Firenze, fase 3: ristoratore si toglie la vita per il mutuo. Lo sgomento (tardivo) di politici e organizzazioni
FIRENZE – Il sindaco di Firenze, Dario Nardella, altri politici e varie organizzazioni di categoria hanno manifestato, attraverso comunicati, lo sgomento per il suicidio di un ristoratore fiorentino di 44 anni che, in ansia per il mutuo del suo locale, non ha retto alla difficoltà prodotte dal Covid-19, decidendo di togliersi la vita. E’ un bruttissimo risvolto dei disastri post coronavirus. Nessuno, ovviamente, punta personalmente l’indice accusatore su amministratori e politici, però la richiesta di una riflessione profonda, anche su questo caso, bisogna farla: nonostante gli impegni del governo e giù, a cascata, di tutti coloro che si occupano del bene pubblico, significa che ci sono imprenditori lasciati soli. E qualcuno di loro non resiste alla pressione.

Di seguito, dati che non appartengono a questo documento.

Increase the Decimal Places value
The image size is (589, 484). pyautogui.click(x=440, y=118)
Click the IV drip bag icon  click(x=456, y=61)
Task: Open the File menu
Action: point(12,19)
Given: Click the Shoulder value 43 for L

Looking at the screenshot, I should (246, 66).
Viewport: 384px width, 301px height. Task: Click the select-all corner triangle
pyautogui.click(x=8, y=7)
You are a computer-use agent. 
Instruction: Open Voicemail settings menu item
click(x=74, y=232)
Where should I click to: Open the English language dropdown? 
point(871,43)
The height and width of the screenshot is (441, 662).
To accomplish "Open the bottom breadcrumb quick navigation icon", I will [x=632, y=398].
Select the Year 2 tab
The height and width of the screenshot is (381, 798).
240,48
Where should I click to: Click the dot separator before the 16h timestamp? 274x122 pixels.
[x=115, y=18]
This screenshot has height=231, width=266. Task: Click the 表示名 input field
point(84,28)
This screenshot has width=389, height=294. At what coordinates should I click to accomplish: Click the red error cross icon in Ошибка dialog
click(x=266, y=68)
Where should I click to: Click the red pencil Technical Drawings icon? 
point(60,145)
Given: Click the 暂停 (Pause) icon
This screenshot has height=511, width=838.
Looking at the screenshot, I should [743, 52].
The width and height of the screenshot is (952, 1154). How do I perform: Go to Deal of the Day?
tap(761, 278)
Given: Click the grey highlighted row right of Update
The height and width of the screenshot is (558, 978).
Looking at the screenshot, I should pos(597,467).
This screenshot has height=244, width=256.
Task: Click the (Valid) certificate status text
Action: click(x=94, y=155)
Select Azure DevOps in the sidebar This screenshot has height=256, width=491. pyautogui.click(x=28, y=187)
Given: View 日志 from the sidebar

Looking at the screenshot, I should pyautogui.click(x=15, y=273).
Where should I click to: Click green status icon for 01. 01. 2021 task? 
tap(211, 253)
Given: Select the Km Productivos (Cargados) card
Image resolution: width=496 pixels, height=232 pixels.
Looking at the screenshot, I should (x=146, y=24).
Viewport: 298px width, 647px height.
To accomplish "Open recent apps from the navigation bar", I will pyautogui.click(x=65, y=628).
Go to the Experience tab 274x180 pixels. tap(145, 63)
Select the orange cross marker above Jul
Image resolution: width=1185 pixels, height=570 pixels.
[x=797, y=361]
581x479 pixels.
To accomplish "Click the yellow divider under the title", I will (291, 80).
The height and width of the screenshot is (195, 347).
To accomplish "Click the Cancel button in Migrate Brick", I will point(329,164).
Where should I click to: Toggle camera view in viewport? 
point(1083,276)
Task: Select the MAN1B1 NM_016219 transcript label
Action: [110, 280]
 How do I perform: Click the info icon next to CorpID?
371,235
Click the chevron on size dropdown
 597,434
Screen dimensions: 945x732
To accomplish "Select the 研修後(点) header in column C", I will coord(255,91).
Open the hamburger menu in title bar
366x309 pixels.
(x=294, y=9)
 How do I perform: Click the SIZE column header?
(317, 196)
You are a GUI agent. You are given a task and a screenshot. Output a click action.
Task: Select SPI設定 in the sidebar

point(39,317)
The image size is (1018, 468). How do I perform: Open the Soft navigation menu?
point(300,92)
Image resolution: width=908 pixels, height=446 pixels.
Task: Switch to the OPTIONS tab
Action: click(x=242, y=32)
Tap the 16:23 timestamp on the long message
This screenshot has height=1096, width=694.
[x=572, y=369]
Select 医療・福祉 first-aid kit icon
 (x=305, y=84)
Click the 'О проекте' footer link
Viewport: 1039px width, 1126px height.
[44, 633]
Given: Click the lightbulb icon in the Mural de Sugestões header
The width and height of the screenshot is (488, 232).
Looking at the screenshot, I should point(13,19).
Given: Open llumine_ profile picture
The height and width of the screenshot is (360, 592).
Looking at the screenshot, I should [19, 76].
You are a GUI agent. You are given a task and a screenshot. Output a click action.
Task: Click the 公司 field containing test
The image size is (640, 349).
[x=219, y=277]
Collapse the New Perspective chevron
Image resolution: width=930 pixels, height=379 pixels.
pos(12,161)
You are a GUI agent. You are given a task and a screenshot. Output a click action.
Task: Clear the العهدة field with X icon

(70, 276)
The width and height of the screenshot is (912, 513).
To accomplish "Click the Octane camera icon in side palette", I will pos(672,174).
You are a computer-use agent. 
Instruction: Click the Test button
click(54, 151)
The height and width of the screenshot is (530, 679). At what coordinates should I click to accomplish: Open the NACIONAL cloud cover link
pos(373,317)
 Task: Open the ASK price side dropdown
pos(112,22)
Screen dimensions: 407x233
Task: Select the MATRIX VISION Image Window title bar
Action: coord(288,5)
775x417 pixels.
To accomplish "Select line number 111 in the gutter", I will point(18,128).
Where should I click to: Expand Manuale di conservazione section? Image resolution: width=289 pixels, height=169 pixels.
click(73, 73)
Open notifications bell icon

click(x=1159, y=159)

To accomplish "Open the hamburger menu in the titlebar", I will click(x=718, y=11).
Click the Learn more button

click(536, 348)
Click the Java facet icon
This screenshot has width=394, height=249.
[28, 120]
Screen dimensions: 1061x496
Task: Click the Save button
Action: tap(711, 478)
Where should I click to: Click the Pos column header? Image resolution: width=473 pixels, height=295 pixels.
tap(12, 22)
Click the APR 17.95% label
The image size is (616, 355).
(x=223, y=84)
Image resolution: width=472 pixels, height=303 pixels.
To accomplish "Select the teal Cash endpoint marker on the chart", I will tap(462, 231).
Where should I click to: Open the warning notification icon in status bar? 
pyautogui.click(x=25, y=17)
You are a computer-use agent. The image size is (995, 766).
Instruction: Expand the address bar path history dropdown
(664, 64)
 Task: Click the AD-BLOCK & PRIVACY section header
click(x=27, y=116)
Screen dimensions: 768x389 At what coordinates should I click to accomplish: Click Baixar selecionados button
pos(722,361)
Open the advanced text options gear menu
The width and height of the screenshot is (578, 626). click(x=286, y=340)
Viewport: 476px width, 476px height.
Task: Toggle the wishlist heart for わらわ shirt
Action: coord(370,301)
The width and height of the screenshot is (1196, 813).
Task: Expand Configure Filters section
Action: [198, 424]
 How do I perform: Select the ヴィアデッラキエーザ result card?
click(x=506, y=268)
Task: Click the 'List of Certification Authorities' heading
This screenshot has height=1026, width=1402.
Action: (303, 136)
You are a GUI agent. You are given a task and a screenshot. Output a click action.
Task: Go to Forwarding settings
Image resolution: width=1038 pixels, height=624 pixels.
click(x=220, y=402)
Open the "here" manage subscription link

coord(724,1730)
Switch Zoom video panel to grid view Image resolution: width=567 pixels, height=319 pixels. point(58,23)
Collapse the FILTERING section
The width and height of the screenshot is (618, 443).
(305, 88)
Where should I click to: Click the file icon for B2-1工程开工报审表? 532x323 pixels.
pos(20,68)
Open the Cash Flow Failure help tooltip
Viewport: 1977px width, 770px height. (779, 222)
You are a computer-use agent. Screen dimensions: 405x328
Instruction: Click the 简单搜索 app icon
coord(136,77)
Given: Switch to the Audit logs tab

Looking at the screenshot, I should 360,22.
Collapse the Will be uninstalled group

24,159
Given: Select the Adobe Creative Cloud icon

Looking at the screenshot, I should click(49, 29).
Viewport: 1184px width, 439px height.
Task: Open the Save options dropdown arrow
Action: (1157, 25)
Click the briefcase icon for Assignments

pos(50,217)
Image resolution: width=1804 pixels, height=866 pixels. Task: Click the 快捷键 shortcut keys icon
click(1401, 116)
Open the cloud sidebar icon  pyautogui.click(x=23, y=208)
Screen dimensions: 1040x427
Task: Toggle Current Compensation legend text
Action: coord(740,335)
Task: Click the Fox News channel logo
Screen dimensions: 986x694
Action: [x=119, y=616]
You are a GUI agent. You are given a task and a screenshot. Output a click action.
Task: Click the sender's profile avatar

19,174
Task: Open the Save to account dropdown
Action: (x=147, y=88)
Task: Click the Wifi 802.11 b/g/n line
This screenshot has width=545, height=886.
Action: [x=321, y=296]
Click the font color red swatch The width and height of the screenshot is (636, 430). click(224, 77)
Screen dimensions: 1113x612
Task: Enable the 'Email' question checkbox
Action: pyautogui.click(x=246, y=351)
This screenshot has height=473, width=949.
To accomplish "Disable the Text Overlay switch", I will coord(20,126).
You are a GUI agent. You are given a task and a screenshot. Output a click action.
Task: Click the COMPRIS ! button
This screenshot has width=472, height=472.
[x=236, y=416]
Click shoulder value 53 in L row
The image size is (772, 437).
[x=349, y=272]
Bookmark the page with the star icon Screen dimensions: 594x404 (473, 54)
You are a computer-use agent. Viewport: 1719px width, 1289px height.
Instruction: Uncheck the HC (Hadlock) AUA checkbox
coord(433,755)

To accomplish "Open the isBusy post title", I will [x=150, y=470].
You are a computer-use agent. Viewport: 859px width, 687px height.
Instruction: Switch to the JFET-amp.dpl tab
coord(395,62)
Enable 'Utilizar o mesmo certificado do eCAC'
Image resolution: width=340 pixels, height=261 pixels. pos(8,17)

E veniamo al fatto: l’imprenditore, 44 anni, aveva acquistato un immobile nella zona di piazza Santa Croce, poco prima della pandemia da coronavirus; la ripresa delle rate del mutuo, che sarebbero ripartite tra qualche giorno, con gli incassi diminuiti a causa della crisi, sarebbe stata per lui un’ossessione. Disperato, l’uomo si è tolto la vita tra il turno del pranzo e quello della cena, sabato scorso 22 agosto. Rimasto solo nel ristorante, ha compiuto l’estremo gesto. A ritrovare il cadavere sono stati i dipendenti. Sul posto è intervenuta una volante della polizia con i sanitari che hanno potuto soltanto constatare il decesso.
«In questo periodo stava lavorando poco, come tutti noi – ha detto un collega ristoratore che ha parlato con la famiglia secondo quanto riferito dalla ‘Nazione’ – Temeva di non riuscire più a pagare, era ossessionato da aver fatto sacrifici inutilmente». Il suicidio ha sconvolto i commercianti del centro storico di Firenze. Non sono pochi coloro che hanno paura di non farcela. Ecco, bisogna che il governo, che si è prodotto in tanti bonus di dubbia utilità (monopattino e vacanze i flop più evidenti, ma ce ne solo molti altri) si renda conto delle difficoltà concrete di tante persone, in particolare piccoli imprenditori, che non urlano, ma sono disperati. E anche le organizzazioni di categoria guardino al loro interno, cercando d’intercettare anche la disperazione: troppo spesso c’è chi si ricorda degli iscritti solo per sollecitare quote o chiedere voti.